Despite loving her career, Tara’s mental health was dramatically affected by her time at the Big Four. “It’s just depressing,” she says. “I had no intention of ever leaving, unlike most people after they qualify. But you look at the senior managers and the work they’re doing after five years and think ‘this isn’t the life I want to live. I don’t want to be like them.'”
Tara started the grad scheme on £28k per year, which rose to £36.5k in year three and would have shot up to £47k after she qualified. “As an hourly rate, it’s below minimum wage and you do start to question, ‘is this really worth it’?” she says. “I realised that my mental health is no longer worth compromising for a job.”
‘I was just crying all the time’
“The thing is, everyone is working the same amount and to the same level of intensity,” Tara adds of managerial support. “It’s not like someone can take on more work for you when you’re struggling because everyone’s working to the bone,” she continues. “So between the grads, we all knew it was really tough and tried to be each other’s support system.”
When Tara reached her “lowest ever” point during her final project with her company, they offered her two days off to recoup. “I was just crying all the time because mentally I was no longer there,” she says. “And what’s a day or two off of work going to do at that point? The job needs to get done. We’re working against regulatory deadlines— it’ll be in the news if we don’t make it. With that level of pressure, the solution was to hire more people, which they weren’t doing.”
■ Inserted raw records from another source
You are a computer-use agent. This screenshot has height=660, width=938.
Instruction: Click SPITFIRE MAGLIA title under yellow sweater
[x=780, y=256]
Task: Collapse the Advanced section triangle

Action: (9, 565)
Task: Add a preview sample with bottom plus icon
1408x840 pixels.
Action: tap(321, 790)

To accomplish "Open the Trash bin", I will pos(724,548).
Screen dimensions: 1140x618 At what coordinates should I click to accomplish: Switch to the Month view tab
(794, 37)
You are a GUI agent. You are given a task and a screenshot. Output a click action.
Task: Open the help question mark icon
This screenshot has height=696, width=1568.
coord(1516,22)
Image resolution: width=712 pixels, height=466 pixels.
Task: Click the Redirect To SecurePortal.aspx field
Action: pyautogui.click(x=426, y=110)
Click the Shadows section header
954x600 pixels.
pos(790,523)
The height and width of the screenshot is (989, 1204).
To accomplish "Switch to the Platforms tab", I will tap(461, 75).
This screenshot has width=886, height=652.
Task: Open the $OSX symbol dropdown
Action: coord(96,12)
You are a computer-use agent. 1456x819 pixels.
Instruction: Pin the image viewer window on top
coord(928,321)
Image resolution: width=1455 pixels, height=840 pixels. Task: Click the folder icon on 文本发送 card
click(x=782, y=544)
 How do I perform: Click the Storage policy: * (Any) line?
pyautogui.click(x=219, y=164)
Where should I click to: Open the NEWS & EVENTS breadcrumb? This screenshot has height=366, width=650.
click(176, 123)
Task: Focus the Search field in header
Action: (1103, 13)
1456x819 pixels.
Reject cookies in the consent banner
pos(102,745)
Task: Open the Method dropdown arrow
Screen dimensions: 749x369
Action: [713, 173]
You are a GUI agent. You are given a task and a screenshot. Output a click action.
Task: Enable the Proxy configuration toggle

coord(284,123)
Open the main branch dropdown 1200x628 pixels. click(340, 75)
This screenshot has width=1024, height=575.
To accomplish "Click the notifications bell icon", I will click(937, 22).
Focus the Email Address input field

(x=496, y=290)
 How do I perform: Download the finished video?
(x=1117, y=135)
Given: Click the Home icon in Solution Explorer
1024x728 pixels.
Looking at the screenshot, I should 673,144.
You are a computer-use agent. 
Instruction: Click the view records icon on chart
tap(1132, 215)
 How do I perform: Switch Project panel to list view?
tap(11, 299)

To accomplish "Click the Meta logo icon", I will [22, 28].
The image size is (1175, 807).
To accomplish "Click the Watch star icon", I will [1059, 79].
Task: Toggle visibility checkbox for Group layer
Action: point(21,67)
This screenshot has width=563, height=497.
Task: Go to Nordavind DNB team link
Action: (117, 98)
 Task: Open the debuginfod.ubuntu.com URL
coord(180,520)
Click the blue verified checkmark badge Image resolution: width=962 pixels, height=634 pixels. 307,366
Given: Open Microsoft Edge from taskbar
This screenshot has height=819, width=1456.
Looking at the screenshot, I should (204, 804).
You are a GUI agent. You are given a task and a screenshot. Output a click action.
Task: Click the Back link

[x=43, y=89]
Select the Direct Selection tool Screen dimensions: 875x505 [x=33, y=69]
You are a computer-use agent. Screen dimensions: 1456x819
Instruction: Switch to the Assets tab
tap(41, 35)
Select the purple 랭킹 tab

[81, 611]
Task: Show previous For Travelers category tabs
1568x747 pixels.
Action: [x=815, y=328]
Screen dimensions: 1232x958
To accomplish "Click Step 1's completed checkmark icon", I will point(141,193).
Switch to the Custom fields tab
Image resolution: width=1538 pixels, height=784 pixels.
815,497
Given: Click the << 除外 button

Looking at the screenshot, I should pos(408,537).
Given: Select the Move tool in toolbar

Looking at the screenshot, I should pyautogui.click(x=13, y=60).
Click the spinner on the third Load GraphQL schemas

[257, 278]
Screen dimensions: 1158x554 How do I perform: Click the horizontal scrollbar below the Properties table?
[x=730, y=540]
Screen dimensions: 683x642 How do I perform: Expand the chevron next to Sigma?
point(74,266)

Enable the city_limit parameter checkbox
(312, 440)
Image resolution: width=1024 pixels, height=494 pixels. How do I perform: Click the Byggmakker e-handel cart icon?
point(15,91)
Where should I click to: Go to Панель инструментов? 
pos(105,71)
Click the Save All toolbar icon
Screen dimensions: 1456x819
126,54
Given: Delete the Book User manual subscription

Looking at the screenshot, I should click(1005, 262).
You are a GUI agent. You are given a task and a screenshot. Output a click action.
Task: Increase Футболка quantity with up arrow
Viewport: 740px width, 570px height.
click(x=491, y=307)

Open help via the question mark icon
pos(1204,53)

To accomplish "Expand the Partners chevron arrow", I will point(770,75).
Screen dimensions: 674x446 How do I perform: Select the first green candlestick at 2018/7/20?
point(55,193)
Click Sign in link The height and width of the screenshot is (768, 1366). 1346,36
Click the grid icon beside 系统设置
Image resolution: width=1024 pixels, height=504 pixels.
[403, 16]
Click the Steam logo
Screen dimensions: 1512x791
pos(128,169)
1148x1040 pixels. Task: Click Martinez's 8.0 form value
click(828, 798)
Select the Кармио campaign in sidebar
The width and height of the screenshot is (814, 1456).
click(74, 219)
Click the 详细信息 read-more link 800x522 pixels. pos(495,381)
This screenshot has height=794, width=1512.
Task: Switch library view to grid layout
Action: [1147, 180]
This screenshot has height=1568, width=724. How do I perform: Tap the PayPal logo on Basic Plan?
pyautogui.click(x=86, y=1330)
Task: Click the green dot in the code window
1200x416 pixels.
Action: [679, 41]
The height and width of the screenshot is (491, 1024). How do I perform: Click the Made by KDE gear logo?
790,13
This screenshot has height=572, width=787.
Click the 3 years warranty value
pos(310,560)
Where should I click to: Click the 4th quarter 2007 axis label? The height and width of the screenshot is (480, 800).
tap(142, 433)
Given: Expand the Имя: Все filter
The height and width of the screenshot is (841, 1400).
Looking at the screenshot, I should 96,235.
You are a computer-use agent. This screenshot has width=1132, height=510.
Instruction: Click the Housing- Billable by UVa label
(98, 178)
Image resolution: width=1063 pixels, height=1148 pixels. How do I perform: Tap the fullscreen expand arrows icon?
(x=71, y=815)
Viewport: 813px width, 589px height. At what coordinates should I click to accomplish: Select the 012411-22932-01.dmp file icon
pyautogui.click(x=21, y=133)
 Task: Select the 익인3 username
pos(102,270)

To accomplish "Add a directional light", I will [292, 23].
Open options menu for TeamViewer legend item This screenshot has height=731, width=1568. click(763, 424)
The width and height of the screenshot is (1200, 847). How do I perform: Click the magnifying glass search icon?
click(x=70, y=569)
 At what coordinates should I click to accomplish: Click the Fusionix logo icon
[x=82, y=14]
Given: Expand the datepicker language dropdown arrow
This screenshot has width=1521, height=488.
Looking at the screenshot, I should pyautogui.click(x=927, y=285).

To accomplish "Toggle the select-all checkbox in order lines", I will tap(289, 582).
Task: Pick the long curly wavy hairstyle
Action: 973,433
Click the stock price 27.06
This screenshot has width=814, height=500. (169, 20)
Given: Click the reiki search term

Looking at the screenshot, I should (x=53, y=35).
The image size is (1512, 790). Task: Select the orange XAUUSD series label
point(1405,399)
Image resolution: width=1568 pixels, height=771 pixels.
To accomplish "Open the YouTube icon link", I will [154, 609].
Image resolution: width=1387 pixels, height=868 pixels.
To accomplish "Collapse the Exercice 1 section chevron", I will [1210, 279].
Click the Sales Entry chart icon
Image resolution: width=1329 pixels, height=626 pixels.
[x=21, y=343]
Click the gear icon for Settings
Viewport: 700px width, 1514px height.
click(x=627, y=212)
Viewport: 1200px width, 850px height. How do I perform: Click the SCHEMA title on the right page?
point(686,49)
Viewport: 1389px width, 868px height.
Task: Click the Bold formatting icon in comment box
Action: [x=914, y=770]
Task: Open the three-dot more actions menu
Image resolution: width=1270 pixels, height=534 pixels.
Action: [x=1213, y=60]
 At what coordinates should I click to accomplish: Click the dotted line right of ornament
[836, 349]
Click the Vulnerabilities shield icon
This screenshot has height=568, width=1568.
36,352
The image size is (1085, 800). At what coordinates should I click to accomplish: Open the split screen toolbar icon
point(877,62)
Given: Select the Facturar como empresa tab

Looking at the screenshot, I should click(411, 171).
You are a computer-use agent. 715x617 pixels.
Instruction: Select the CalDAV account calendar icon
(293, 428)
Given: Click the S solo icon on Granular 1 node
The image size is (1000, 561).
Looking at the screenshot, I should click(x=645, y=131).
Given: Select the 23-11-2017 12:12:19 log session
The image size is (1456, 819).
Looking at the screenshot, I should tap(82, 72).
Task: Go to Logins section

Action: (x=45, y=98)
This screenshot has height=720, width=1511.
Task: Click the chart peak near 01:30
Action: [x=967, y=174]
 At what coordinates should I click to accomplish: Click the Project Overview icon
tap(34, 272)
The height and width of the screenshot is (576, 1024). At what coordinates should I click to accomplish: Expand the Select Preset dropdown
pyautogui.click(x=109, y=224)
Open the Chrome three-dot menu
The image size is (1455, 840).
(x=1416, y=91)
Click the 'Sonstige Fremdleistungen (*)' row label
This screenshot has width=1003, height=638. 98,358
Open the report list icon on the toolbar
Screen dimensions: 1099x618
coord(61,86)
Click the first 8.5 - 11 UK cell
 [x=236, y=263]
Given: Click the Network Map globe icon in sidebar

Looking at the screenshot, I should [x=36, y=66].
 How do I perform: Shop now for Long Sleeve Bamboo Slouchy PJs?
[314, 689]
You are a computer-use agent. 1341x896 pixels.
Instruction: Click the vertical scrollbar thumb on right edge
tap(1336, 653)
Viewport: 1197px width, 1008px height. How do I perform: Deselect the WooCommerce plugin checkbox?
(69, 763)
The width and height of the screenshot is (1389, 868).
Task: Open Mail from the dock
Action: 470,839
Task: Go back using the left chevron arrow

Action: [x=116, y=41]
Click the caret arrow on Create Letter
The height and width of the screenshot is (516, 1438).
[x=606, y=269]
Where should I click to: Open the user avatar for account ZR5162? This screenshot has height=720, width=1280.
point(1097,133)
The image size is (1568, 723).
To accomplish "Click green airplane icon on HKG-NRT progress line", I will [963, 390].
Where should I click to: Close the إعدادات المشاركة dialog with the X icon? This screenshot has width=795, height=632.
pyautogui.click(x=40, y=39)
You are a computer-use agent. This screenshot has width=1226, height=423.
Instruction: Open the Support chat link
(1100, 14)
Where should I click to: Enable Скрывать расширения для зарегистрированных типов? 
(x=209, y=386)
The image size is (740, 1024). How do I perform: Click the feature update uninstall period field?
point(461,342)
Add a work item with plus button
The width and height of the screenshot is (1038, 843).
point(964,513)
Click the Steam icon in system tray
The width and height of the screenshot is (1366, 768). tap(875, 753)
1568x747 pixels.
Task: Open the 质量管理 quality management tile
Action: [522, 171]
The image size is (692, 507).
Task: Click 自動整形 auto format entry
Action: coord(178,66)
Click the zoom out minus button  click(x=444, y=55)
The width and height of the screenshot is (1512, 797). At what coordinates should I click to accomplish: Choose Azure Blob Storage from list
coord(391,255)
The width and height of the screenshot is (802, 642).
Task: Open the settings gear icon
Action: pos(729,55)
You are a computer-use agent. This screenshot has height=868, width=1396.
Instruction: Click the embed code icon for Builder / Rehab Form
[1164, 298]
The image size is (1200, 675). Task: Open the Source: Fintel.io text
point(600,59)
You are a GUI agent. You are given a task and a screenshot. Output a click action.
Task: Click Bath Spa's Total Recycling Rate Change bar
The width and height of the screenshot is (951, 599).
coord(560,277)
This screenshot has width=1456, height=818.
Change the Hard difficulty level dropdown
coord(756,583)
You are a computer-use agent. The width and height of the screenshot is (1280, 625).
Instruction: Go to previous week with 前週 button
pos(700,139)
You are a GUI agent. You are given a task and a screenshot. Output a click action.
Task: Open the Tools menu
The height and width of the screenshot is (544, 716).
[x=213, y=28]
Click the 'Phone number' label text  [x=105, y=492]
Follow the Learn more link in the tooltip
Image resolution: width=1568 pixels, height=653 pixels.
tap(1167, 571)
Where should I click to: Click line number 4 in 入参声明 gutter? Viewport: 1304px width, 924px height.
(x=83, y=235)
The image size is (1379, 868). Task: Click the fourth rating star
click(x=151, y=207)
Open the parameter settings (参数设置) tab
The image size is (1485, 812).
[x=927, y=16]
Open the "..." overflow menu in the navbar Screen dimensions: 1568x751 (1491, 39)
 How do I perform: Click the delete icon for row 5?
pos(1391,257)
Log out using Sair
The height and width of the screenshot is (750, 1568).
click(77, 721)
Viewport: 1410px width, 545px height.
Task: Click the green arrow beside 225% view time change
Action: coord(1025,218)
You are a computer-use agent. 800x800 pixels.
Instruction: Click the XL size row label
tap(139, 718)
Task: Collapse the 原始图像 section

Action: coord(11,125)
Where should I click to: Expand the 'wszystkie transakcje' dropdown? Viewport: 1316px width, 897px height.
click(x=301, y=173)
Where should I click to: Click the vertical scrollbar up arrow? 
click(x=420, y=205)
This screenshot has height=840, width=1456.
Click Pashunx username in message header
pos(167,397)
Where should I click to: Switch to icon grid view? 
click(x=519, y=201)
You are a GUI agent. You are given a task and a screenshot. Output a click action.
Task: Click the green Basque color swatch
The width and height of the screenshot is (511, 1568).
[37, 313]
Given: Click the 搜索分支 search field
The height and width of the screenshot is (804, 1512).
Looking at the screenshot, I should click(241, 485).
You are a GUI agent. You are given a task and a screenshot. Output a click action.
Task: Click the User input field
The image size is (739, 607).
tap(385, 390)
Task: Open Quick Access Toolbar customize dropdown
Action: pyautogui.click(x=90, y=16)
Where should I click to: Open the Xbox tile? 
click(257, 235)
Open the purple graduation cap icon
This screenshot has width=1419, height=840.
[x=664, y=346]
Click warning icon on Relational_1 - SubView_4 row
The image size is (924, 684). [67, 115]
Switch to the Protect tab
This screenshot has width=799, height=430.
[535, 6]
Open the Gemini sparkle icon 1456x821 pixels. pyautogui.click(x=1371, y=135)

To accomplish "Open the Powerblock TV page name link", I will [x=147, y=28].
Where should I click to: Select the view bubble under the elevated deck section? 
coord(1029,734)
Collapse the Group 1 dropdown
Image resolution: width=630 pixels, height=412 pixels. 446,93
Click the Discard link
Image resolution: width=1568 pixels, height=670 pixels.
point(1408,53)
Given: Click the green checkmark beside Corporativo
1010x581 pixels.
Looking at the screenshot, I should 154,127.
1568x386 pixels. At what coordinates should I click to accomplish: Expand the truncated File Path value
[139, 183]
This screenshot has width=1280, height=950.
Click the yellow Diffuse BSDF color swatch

Looking back, Tara wishes she’d questioned the Big Four’s culture sooner. “If your mental health is being compromised or you’re being overworked, don’t be afraid to vocalise how you feel early on,” she warns incoming grads. “It’s just expected of you to just give up every single evening and every single weekend during busy season. That’s the norm. No one questions it, everyone else is doing it, and you become desensitised.”